--- Page extract ---
Learning Technology: The Myths and Facts


Closely related to the concept of reusability is that of interoperability. Essentially this means ensuring that where reusable learning materials are created they are truly reusable, by different institutions and across different delivery platforms.

To this end a number of bodies are working towards the development of standards. These bodies include the IEEE Learning Technology Standards Committee (LTSC), Advanced Distributed Learning (ADL) Initiative (developers of SCORM – the Sharable Content Object Reference Model) and the Instructional Management System (IMS) Global Learning Consortium. Specifications are emerging to describe things like learning object metadata, content packaging and question and test interoperability. The UK Centre for Educational Technology Interoperability Standards has described the adoption of standards as being “key to the realisation of Life Long Learning and a global education marketplace.” (CETIS 2002).

Although much work is being done in this area few standards have been officially ratified. The learning technology practitioner would be advised to become acquainted with the current state of affairs and to ensure that any deliverables are broadly compatible with existing recommendations whilst watching closely for further developments.

The Understanding Mismatch

One of the greatest difficulties in implementing learning technology projects is the need for mutual understanding between a diverse range of skill sets.

This difficulty exists to a lesser degree in traditional education where those with the greatest subject knowledge aren’t always the most able to impart it to others. In the UK this is more of a problem in higher education, where academic staff are selected solely for expertise in their field and are not required to possess any qualifications in education.

The problem is intensified in technology mediated learning as not only subject specialists and educationalists need to be involved the process but also a whole range of technical experts (systems administrators, web/multimedia designers/developers, support staff…).

The successful development of a learning technology project from conception to delivery requires that each of these specialists is able to work together, each having an appreciation of the role played by the others. Without this mutual understanding the dangers are that the subject experts will simply regurgitate what they know without regard to how the learner will engage with it; the educationalist will produce unrealistic expectations of the technology, or worse, have little understanding of the technology’s potential; and the technologists will create excellent demonstrations of their specific skills and knowledge that stand as works of art but do little to enhance the learner’s understanding.

In an attempt to address the problem of understanding mismatch two relatively new professions have emerged from the learning technology industry, namely the instructional designer and learning technologist (or educational technologist).

The instructional designer is able to work with subject experts to create a learning experience appropriate to the target learner. It is a role that should be found throughout traditional educational establishments, particularly those of higher education. Indeed in the UK more and more higher education institutions are introducing learning and teaching units with a view to helping academics improve the quality of learning presented to their students.
--- Data excerpts ---
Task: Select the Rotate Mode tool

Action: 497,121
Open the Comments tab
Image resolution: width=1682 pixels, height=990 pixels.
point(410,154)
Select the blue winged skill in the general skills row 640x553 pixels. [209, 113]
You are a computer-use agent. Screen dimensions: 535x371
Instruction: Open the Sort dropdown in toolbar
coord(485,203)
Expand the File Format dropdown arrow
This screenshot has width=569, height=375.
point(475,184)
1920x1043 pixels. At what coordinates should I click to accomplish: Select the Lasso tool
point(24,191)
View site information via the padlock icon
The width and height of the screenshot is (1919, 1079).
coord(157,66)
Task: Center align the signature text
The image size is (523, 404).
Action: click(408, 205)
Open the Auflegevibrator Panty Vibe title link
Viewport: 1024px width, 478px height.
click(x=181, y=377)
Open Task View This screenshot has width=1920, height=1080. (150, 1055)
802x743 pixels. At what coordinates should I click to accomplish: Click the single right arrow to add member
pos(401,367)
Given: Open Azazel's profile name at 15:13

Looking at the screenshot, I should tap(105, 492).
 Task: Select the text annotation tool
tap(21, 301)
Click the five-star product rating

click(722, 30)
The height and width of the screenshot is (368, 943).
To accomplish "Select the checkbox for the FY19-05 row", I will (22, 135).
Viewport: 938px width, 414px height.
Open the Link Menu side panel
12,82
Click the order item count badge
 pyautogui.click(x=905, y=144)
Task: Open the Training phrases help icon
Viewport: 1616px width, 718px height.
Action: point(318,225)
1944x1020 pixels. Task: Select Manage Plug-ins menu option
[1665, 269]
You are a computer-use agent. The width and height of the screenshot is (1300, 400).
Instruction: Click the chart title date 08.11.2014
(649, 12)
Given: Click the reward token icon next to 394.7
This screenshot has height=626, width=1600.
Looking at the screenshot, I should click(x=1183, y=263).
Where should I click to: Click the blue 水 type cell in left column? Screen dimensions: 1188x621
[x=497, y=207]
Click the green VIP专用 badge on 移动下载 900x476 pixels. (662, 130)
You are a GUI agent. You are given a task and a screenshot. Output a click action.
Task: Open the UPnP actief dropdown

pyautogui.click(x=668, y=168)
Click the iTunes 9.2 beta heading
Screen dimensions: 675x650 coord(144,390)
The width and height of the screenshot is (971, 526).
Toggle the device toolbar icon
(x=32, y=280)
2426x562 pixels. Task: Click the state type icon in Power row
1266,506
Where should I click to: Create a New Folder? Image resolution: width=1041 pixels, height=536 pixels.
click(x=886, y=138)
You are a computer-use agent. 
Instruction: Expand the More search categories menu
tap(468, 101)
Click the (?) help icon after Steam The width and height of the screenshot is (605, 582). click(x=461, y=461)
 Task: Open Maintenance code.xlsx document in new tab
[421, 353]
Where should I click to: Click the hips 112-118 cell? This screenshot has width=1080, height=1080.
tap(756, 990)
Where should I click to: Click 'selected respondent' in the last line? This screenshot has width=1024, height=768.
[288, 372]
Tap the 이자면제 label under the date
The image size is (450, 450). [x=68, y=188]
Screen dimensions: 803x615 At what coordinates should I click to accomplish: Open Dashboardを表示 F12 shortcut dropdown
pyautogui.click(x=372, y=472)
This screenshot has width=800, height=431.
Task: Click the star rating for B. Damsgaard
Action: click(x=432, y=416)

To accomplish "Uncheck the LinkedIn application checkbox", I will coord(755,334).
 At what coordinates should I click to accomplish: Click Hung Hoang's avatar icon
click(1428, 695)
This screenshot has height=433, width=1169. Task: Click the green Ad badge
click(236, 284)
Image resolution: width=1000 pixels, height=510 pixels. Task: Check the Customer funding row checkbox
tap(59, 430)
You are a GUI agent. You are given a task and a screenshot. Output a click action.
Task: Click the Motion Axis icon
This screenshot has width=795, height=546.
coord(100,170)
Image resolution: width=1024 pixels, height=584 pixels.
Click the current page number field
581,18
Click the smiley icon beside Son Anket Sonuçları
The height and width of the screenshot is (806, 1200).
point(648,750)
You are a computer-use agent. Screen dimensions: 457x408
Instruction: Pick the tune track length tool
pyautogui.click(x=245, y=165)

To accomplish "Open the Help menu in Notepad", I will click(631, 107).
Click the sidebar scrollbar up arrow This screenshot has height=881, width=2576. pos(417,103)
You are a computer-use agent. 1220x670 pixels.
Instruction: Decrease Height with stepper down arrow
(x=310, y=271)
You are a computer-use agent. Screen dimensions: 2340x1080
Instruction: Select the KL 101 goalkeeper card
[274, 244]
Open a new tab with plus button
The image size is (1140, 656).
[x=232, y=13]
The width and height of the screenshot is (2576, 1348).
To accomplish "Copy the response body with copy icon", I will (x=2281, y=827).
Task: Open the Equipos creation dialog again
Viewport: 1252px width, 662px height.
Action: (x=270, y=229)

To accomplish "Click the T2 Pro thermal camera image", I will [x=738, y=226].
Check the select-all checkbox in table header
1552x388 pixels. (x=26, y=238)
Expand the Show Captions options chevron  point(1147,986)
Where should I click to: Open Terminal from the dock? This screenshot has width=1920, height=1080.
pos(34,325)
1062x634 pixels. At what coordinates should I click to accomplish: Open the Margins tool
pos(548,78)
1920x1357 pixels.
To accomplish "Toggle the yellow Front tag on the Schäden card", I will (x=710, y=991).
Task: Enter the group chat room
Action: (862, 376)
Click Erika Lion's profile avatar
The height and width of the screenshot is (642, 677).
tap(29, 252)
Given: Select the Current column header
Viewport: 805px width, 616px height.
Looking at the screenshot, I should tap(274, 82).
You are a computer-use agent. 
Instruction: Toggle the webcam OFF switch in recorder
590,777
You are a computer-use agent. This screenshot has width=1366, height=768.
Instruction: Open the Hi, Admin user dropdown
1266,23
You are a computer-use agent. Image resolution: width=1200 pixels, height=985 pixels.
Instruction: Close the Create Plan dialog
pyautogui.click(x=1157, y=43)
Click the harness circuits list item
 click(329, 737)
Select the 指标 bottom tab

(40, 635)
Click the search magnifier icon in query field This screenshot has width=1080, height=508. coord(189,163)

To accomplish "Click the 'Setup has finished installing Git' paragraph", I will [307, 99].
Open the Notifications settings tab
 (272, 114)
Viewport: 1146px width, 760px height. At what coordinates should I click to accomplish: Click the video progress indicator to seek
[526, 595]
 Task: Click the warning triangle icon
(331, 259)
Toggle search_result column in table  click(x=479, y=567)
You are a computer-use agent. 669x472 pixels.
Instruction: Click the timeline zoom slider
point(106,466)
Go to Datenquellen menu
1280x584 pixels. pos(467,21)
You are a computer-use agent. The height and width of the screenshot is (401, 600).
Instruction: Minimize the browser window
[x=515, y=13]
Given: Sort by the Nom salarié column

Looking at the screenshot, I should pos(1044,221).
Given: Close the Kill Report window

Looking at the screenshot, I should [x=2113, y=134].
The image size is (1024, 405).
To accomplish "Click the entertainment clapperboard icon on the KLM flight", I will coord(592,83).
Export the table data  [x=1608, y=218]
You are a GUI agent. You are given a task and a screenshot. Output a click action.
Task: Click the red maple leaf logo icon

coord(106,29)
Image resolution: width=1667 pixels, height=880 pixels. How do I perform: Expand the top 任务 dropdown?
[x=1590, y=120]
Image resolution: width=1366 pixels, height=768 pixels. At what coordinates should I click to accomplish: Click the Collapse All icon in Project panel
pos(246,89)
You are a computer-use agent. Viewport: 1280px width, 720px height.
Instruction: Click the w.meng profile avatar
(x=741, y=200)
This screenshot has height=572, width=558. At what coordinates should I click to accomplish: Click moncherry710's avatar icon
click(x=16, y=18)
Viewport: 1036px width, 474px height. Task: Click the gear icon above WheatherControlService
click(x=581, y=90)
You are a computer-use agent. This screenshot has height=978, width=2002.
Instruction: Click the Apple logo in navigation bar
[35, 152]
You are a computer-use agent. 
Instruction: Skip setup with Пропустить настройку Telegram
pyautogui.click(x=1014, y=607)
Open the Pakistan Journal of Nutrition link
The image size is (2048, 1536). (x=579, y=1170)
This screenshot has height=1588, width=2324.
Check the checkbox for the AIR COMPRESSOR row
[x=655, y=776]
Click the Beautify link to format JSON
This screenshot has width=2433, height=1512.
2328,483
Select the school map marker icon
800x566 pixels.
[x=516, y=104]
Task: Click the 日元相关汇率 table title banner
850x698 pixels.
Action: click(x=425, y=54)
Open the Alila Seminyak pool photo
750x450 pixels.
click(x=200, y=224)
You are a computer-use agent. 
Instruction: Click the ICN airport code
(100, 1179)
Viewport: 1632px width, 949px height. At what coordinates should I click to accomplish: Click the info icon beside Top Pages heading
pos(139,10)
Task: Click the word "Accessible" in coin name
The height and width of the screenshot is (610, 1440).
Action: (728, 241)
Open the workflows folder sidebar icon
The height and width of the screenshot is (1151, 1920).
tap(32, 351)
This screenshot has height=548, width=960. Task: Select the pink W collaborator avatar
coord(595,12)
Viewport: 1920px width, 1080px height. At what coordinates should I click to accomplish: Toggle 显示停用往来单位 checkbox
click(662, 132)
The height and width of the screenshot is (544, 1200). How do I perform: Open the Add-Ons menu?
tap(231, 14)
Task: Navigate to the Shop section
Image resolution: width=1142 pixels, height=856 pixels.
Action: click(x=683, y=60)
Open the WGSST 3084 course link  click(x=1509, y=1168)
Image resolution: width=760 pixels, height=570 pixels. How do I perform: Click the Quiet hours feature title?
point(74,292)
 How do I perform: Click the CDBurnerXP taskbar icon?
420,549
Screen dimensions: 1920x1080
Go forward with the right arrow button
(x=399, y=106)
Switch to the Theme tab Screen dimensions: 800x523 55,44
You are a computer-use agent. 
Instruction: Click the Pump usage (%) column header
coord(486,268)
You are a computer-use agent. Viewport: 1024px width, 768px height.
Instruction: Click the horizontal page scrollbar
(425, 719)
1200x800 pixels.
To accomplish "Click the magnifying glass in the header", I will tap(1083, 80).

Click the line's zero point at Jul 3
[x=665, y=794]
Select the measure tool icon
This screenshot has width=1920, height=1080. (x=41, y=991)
---
#### [Problems to solve]
[1] Rewrite the learning technology article between "The successful development" and "the learner’s understanding.", inclusive, replacing "subject experts" with "content specialists".
[2] Pick up the learning technology article after its final sentence and write what comes next.

#### [Expected outputs]
[1]
The successful development of a learning technology project from conception to delivery requires that each of these specialists is able to work together, each having an appreciation of the role played by the others. Without this mutual understanding the dangers are that the content specialists will simply regurgitate what they know without regard to how the learner will engage with it; the educationalist will produce unrealistic expectations of the technology, or worse, have little understanding of the technology’s potential; and the technologists will create excellent demonstrations of their specific skills and knowledge that stand as works of art but do little to enhance the learner’s understanding.

[2]
The learning technologist is likely to be technically skilled as well as being able to communicate with other technical experts and will have a good awareness of the potentials of technology in promoting learning. Most importantly he/she will be able to communicate with subject experts and/or educationalists to advise where and how technology might enhance the learning experience that is being developed. The learning technologist may demonstrate a range of examples to inspire ideas, and will then work to refine those ideas into a realisable form.

These roles are intended to serve as an interface between subject specialist and technical expert. They will ensure that the right amount and level of subject knowledge is presented to the learner in the appropriate form for the most effective learning to take place.

As the discipline of learning technology matures it is likely a number of project lifecycle methodologies that enshrine best practice will emerge. However, it is the author’s opinion that the field is currently too young to be so rigidly constrained and that further experimentation and innovation are required if its full potential is to be realised.

Effective Learning Technology

How may learning technology be most effectively deployed? And what might be the characteristics of the resulting learning experience?

Technology has the potential to facilitate communication across physical boundaries. It also has the potential to involve the learner, particularly the distance learner, to a high degree as well as being able to present a highly personalized learning experience.

We might expect an effective technologically mediated learning experience to offer the opportunity for communication and collaboration with similarly minded individuals from around the world. These individuals would comprise both peers and mentors and would ideally form communities in which different members could take the lead at different stages of the learning process. The communication facility could take any form from the simple e-mail list and/or discussion board through to intelligent avatars inhabiting three-dimensional virtual worlds.

The experience would employ different media to achieve different ends. In many cases, depending on the nature of the course, there would be a significant reading component. This reading need not be delivered as bundles of paper. Instead it could be distributed as PDF files for the learner to print locally. It is likely these files will be fully indexed and searchable to enable the learner to quickly retrieve relevant content. There may also be some form of computerized organizer, note taker and annotation tool, which some learners might find beneficial.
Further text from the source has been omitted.